CINÉMA

(Re)Voir – « Terminator 2 : le Jugement dernier », l’éternel retour

© StudioCanal

À l’occasion de sa diffusion sur TCM cinéma le 2 avril, revenons sur Terminator 2 : le Jugement dernier. Moment important dans la filmographie de James Cameron, ce blockbuster de 1991 constitue un point de bascule dans l’utilisation du numérique au cinéma. Mais son intérêt réside peut-être ailleurs.

1997. Des voitures qui s’agglutinent sur une autoroute sous un soleil de plomb et l’image au ralenti d’une petite fille qui s’élance d’une balançoire, ce sont ses instants qui volent en fumée après l’explosion d’une bombe atomique. L’image vire au bleu avant de nous transporter en 2029 où les crânes squelettiques remplacent les coupes de cheveux imposantes des années 1990. L’Amérique post-guerre froide s’est effondrée, emportée par sa passion technologique. Il ne reste presque rien, si ce n’est une résistance qui maintient l’humanité dans la survie face à une intelligence artificielle matérialisée par les terminators, ces robots presque indestructibles. Au milieu de ce chaos, John Connor va renvoyer une de ces créatures dans le passé pour empêcher l’apocalypse d’avoir lieu.

Dans le premier Terminator, l’intelligence artificielle nommée Skynet envoyait un de ses soldats pour tuer la mère de John Connor dans le but d’éliminer toute résistance possible dans le futur. Ce terminator prenait comme apparence extérieure le corps herculéen d’Arnold Schwarzenegger. Pour lui faire face, Kyle Reese (Michael Biehn), celui qui deviendra le père de celui qui l’a envoyé dans le passé, tente de protéger Sarah Connor (Linda Hamilton) pour qui la confusion règne. Dans le deuxième film, la menace est inversée. L’enveloppe charnelle d’Arnold Schwarzenegger sert de façade à un robot humanisé, celui qui vient protéger John Connor, désormais adolescent.

Enregistrements d'éléments d'interface
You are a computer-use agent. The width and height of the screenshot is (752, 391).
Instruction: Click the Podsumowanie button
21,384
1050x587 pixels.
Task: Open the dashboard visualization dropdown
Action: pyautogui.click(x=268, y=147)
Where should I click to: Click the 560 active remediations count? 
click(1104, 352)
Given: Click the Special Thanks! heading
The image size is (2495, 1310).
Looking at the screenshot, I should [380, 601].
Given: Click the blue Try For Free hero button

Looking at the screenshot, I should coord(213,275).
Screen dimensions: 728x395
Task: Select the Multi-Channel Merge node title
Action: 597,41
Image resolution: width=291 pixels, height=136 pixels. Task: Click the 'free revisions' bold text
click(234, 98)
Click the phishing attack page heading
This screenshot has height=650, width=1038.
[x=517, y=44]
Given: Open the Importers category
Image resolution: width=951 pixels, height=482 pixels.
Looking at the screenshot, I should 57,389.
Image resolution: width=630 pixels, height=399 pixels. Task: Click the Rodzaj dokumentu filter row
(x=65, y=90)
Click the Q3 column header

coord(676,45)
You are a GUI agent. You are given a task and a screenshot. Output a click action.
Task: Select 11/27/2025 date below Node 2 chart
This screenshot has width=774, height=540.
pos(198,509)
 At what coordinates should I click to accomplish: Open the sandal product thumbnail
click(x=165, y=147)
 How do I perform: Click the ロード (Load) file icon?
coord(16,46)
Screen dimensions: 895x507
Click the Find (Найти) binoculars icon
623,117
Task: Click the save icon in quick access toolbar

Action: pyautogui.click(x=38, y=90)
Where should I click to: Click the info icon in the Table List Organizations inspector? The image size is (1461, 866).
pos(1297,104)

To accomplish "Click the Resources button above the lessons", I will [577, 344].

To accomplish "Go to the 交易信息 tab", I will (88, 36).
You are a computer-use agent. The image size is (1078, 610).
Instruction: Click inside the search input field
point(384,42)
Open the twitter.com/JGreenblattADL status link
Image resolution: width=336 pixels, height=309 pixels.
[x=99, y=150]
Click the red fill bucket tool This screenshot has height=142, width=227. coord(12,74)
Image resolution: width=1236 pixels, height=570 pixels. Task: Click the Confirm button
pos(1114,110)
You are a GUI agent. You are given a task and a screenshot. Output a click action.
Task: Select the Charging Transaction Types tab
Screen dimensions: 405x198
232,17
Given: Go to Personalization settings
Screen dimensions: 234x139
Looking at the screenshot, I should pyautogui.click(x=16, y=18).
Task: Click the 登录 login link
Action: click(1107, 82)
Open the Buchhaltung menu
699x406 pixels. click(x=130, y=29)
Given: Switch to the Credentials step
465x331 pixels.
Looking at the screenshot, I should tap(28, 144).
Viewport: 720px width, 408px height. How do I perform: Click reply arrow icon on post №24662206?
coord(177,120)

* **CONSIGNE A**:
Répondez à ces questions sur l'article consacré à Terminator 2 :
(i) Sur quelle chaîne le film est-il diffusé le 2 avril ?
(ii) En quelle année l'image bleue nous transporte-t-elle ?
(iii) Quel acteur joue Kyle Reese ?
* **CONSIGNE B**: Relevez tous les acteurs et actrices que l'article sur Terminator 2 nomme comme interprètes.
* **CONSIGNE C**: Rédigez la suite de l'article sur Terminator 2 à partir de sa dernière phrase.
Ces entrées forment un matériau distinct de l'article.

* **RÉSULTAT A**:
(i) TCM cinéma
(ii) 2029
(iii) Michael Biehn

* **RÉSULTAT B**: Arnold Schwarzenegger, Michael Biehn, Linda Hamilton

* **RÉSULTAT C**:
Une renaissance optimiste

Il est très tentant de faire du premier Terminator le pendant noir d’un deuxième volet plus optimiste sur le devenir de l’intelligence artificielle. Dans son livre intitulé Prodiges d’Arnold Schwarzenegger, Jérôme Momcilovic livre une analyse intéressante de la séquence de réparation du T-800 dans un motel. Il écrit ceci : « La chambre de motel est un ventre noir qui donne à sa retraite un air de regressus ad uterum : il est venu s’y régénérer, naître une fois de plus en renouant avec le mystère de sa fabrication. Dans la chambre, c’est une histoire très humaine qui l’attendait ». En effet, après un affrontement musclé dans une discothèque et une blessure à l’œil, le T-800 découvre son humanité soit la possibilité de sa mort. Cette scène de pansage se rejoue, sous un autre registre, dans la version longue de Terminator 2. Sarah et John Connor ont désormais pris conscience du rôle que jouait le personnage d’Arnold Schwarzenegger. Dans leur longue fuite en avant, ils s’arrêtent la nuit pour reprogrammer la puce qui lui sert de conscience. La main qui exécute l’opération est celle de Sarah, hésitante face aux directives données par la machine. James Cameron semble avoir évoluer. A la manière de Wall-E (Andrew Stanton, 2008), le robot semble contenir la mémoire de l’humanité. Il n’est plus forcément ce futur angoissant, il est aussi la sauvegarde du passé.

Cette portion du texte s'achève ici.